The Shallow Profiler Mooring is a custom-built, two-legged mooring (tethered to the seafloor by one electro-optical cable and one mechanical anchor leg) designed by the UW Applied Physics Laboratory (APL). Each mooring includes a 3.66 m-across, 7,000 lb platform at ~200 m water depth. The platform, which receives up to 3 kW power from the seafloor cable, hosts a stationary, instrumented Platform Interface Assembly (PIA) and a winched Science Pod that traverses the upper ~200 m of the water column (one complete up-and-down trip = one "profile").
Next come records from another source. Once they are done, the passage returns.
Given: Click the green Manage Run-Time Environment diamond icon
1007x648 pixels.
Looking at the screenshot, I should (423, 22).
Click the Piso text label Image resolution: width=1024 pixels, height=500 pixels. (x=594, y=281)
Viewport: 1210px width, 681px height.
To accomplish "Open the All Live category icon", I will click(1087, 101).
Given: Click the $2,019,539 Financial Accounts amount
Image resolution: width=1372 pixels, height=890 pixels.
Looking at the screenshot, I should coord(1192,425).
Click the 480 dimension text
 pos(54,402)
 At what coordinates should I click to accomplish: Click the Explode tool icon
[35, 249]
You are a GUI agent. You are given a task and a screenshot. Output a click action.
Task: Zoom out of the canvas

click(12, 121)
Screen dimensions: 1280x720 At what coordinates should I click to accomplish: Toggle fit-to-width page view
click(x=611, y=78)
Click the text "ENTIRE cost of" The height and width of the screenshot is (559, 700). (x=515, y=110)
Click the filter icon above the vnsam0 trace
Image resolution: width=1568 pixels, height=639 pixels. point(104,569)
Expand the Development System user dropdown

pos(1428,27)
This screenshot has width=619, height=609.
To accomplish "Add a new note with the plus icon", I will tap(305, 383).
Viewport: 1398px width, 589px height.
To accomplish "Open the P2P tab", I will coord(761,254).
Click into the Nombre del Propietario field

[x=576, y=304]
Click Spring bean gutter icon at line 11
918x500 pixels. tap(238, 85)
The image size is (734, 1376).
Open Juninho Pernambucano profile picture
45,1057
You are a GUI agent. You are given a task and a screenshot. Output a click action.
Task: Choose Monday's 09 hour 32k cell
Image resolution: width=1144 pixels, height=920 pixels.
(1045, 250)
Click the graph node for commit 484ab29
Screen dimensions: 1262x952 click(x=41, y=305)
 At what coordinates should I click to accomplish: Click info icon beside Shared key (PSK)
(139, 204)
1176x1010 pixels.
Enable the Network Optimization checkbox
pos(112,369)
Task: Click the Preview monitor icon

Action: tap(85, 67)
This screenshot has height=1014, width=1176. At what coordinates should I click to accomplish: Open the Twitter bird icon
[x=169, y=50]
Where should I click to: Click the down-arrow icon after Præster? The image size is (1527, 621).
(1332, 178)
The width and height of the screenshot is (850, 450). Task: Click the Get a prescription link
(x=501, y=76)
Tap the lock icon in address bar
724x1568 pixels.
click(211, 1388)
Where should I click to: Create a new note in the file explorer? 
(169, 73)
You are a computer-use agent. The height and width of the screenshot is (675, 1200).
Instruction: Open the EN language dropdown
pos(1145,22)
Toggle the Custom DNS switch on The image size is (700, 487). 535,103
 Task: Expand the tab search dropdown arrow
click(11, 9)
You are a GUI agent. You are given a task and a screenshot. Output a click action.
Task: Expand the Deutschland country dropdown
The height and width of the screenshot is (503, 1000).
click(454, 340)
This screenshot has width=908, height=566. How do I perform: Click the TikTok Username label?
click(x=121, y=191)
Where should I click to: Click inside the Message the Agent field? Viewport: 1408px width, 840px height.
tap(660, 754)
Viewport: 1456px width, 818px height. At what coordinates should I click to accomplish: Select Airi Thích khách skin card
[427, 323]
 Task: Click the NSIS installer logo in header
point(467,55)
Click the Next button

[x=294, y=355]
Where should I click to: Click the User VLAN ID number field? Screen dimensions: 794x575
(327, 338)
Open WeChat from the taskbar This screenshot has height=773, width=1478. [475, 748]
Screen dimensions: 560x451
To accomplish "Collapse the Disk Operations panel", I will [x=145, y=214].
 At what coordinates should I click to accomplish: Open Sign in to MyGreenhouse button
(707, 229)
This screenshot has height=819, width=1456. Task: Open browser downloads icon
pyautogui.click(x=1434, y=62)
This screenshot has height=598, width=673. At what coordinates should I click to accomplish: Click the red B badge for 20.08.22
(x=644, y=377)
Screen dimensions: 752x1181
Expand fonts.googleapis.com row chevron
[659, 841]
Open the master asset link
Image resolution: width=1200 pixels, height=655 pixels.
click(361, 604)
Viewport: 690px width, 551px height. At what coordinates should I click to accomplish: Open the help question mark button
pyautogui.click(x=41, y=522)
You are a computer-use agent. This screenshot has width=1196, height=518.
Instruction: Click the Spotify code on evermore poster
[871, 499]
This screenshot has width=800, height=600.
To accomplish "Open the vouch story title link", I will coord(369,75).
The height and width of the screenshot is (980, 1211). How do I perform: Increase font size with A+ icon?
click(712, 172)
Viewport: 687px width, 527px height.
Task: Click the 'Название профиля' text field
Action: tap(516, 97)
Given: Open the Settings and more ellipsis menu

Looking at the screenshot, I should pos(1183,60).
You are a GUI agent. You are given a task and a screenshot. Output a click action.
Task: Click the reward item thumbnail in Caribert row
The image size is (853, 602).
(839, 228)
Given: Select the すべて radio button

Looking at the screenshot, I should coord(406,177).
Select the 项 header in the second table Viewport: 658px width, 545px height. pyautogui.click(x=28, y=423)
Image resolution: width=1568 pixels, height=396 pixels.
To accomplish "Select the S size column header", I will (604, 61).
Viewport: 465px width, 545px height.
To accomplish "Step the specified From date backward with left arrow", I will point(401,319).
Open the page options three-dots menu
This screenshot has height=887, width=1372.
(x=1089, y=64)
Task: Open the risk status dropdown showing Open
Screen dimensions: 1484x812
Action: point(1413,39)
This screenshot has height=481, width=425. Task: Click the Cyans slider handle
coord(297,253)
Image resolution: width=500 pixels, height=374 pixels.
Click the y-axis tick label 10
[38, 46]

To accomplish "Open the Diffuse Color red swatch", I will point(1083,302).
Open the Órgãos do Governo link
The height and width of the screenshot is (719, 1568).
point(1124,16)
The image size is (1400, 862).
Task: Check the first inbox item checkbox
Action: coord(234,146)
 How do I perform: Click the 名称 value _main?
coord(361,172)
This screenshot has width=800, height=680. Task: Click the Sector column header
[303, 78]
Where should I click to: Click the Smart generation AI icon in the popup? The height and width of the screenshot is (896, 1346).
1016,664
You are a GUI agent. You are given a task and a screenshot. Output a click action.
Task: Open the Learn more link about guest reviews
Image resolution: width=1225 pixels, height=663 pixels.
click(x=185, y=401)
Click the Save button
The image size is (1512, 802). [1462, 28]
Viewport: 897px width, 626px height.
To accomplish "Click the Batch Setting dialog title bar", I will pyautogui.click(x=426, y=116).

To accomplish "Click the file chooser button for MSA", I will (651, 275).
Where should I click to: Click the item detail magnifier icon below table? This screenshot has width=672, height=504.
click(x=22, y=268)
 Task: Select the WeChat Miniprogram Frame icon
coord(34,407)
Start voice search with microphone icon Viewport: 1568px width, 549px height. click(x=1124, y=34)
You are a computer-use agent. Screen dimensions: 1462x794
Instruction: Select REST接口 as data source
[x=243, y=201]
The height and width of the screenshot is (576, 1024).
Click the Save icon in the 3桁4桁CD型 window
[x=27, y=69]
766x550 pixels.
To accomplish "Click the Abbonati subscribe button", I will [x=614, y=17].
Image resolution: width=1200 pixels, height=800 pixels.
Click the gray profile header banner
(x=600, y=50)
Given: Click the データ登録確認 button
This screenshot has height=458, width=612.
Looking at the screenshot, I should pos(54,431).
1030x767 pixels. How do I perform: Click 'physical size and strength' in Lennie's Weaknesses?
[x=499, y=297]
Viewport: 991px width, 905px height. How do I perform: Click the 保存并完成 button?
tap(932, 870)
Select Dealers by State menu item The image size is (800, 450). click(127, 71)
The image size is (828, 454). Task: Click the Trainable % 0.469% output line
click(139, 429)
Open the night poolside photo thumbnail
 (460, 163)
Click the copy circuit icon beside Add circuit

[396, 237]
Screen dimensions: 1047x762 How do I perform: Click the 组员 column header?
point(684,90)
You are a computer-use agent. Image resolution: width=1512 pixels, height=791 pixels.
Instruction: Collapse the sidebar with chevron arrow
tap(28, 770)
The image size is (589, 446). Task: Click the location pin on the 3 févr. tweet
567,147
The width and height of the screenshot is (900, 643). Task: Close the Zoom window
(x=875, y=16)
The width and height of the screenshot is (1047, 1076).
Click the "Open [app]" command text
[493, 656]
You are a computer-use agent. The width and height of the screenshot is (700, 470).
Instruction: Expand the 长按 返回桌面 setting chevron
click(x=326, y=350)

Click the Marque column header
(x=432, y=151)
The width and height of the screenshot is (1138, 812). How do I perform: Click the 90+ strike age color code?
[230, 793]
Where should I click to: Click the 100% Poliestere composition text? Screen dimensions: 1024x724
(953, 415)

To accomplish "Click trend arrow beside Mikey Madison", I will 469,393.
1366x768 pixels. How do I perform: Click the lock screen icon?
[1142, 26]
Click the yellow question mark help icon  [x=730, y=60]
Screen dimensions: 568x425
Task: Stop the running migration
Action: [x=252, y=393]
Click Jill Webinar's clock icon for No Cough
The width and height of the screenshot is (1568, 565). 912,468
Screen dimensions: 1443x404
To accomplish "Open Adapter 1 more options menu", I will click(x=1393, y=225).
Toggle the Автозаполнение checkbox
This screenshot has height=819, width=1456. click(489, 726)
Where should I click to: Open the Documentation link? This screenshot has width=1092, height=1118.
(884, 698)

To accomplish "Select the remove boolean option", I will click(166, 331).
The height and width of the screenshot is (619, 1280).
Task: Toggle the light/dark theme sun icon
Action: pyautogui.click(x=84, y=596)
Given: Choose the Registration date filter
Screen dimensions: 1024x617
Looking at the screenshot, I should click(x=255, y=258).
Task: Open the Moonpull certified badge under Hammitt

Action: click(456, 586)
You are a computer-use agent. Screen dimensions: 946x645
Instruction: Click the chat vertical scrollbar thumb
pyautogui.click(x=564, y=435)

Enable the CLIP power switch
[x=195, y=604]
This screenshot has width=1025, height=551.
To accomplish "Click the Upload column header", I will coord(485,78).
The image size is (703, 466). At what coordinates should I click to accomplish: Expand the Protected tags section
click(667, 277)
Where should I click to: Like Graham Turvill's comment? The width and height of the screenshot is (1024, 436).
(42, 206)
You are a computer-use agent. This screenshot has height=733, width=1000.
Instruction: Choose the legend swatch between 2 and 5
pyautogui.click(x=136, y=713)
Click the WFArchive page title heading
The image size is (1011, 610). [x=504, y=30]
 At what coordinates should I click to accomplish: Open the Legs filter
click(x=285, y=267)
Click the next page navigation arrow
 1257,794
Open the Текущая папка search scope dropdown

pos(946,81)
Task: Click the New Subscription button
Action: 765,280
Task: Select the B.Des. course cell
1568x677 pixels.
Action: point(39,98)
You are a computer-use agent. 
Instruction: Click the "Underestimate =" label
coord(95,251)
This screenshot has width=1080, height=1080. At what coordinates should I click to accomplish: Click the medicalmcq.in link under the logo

The Science Pod assembly includes a long-lived, underwater optical slip ring on the turning winch for live communications and data transmission, as well as a rugged, controllable underwater level wind to let the cabled, buoyant Science Pod rise and descend in the water column.
Shallow Profiler Moorings on the Regional Cabled Array (RCA) are located at the Slope Base, Endurance Offshore, and Axial Base sites, spanning coastal to blue-water environments. The high-power and real-time two-way communication capabilities of the RCA are used to interface with an array of up to 18 science instruments. The operating system provides command and control capabilities that include implementation of predefined missions, switching of missions, and changing of mission parameters ‘on the fly’ with commands from the UW Operations Center. Over 40,000 profiles have been completed since 2015, providing unprecedented, high-resolution data on processes operating in the upper 200 m of the water column.
Profiler missions include 9 trips/day through the water column and automated step functions to stop the profiler pod at specific depths and turning of instruments on and off that require stationary measurements (e.g. CO2). The profiler pod travels at 5 cm/s on upcasts, while downcasts move at 10 cm/s with predefined stops.
Engineering (including video) and science data are streamed back live to shore. Data channel capacity from the profilers exceeds 40 Mbps. Inputs such as 3D gyro, acceleration, pressure-depth, and deployed cable calculations are monitored to assure safe operations during any sea state. The profilers are designed to approach within 5 m of the surface. Wave height calculations, based on ‘worst case’ peak-trough conditions, are done when the profiler Science Pod is in the docking station. At five meters, or three times the wave height, the Science Pod missions are modified to prevent incursion into unsafe conditions in the overlying water column.
Instruments on the PIA at Slope and Axial Base include pH, broadband hydrophone, CTD-dissolved oxygen (O2), 5-beam Acoustic Doppler Current Profiler (ADCP), 150 kHz ADCP and a digital still camera. At the OR Offshore site, instruments include zooplankton, pH, PCO2, and CTD-O2 sensors.
Instruments on the winched Science Pod at all sites include CTD- O2, nitrate, pH, optical attenuation, spectral irradiance, PAR, PCO2, fluorometer, and a current meter- temperature sensor. Expansion capabilities are also built into the mooring assembly for addition of new technologies (e.g. flow cytometers, 3D imagers, DNA analyzers).
A complementary set of seafloor instruments document near-bottom and water-column processes. Instruments include a 150-kHz ADCP, broadband hydrophone, optical attenuation, CTD-O2, and a HPIES (Horizontal Electric Field, Pressure and Inverted Echo Sounder). In addition, a geophysical–focused suite of instruments includes a broadband seismometer, low-frequency hydrophone, current meter, pressure sensor, and temperature.
In concert, the instrument and platform capabilities allow high temporal and spatial measurements to be made that were never before possible through live data flow and command and control. Current instruments on the platforms were included to address science questions that vary from the impacts of climate change and ocean acidification, to the understanding internal waves within the oceans. Because of mission control capabilities, instruments on the winched Science Pod are particularly well suited to examine, in real-time, biologically-rich thin layers 1-2 m thick or less, stemming from small scale chemical or hydrodynamic gradients. Corresponding sensor arrays near the seafloor address hypoxia events, internal tides and flow of currents onto the shelf.